Records shown Block Start
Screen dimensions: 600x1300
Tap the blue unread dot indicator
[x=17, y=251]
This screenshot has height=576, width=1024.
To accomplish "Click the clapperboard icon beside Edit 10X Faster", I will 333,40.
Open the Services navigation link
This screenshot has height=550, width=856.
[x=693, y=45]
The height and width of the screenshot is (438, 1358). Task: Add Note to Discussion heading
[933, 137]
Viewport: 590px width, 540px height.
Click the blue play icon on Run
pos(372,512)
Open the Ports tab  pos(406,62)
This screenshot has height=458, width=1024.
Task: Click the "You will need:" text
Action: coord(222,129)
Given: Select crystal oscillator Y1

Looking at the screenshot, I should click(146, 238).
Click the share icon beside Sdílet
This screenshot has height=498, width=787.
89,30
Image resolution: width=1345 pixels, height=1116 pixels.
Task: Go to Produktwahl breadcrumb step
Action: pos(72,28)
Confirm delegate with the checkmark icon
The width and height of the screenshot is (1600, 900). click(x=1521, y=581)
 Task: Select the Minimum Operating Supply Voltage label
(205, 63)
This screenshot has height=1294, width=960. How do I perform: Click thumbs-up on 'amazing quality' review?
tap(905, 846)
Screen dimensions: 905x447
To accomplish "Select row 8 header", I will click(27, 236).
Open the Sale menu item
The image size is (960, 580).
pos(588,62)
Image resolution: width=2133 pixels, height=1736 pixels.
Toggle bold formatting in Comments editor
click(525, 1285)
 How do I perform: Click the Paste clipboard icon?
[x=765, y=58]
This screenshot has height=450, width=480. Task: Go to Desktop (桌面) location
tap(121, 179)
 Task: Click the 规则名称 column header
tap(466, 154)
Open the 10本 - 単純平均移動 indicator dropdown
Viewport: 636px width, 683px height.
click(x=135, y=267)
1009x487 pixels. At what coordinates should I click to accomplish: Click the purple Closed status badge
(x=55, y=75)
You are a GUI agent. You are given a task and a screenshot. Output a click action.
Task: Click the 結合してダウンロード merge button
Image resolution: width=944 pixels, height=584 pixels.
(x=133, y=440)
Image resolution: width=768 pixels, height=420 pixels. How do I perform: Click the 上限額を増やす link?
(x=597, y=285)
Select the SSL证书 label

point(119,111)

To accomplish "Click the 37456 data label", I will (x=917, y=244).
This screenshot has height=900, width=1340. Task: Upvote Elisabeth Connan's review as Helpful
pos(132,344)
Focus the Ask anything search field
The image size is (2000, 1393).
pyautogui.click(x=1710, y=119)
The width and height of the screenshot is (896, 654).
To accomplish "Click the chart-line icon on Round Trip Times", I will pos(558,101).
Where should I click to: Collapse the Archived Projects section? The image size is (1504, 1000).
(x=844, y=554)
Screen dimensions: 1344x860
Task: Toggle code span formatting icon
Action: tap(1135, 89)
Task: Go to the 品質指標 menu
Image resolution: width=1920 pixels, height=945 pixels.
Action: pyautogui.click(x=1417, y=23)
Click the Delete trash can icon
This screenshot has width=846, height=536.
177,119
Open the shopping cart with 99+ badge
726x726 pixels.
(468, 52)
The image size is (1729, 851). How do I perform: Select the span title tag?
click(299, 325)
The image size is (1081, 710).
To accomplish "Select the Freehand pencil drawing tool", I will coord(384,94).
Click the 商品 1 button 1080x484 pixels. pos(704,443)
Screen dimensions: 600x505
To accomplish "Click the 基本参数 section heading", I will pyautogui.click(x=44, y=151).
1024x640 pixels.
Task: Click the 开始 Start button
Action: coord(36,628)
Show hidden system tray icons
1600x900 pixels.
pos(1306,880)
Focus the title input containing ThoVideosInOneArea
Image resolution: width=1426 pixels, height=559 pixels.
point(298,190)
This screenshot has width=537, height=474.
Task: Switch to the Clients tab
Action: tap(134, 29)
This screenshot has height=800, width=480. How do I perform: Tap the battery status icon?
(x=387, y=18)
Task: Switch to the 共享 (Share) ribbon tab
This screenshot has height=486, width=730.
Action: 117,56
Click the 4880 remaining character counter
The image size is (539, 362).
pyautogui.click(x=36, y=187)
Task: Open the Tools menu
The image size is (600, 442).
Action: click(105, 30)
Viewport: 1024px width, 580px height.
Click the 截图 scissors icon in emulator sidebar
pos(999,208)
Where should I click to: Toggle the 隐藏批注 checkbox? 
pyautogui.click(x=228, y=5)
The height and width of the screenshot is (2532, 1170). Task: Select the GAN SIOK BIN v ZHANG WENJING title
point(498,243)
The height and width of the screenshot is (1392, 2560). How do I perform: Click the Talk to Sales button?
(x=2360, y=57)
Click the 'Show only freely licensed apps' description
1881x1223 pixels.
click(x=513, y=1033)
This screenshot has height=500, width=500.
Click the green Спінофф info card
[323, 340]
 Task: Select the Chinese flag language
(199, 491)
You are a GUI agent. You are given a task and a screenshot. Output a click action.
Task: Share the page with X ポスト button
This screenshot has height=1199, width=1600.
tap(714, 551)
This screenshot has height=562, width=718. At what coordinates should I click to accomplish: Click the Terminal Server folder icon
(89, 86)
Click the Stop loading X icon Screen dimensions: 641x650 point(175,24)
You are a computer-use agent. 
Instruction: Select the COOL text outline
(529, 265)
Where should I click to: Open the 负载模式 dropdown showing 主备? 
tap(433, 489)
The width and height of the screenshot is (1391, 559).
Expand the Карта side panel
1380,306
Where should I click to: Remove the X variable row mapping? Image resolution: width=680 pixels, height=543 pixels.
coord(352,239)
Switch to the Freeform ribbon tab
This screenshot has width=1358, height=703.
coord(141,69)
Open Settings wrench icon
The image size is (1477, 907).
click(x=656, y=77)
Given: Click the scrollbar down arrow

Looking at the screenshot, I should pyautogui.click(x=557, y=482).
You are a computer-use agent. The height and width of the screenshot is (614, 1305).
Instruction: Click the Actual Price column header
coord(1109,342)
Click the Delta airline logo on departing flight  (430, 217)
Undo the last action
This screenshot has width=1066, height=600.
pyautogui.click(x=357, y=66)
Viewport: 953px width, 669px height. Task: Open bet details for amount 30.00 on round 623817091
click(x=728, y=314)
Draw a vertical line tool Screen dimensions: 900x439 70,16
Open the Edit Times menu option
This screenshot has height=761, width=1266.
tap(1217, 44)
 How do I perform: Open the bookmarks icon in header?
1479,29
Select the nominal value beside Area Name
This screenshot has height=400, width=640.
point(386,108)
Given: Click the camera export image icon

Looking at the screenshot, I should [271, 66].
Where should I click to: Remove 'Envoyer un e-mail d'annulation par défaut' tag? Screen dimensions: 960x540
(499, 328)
Records shown Block End
What is needed -
With "computer" as the string to match, show every line of the entries above that has it.

Answer box -
You are a computer-use agent. 
You are a computer-use agent. The height and width of the screenshot is (614, 1305).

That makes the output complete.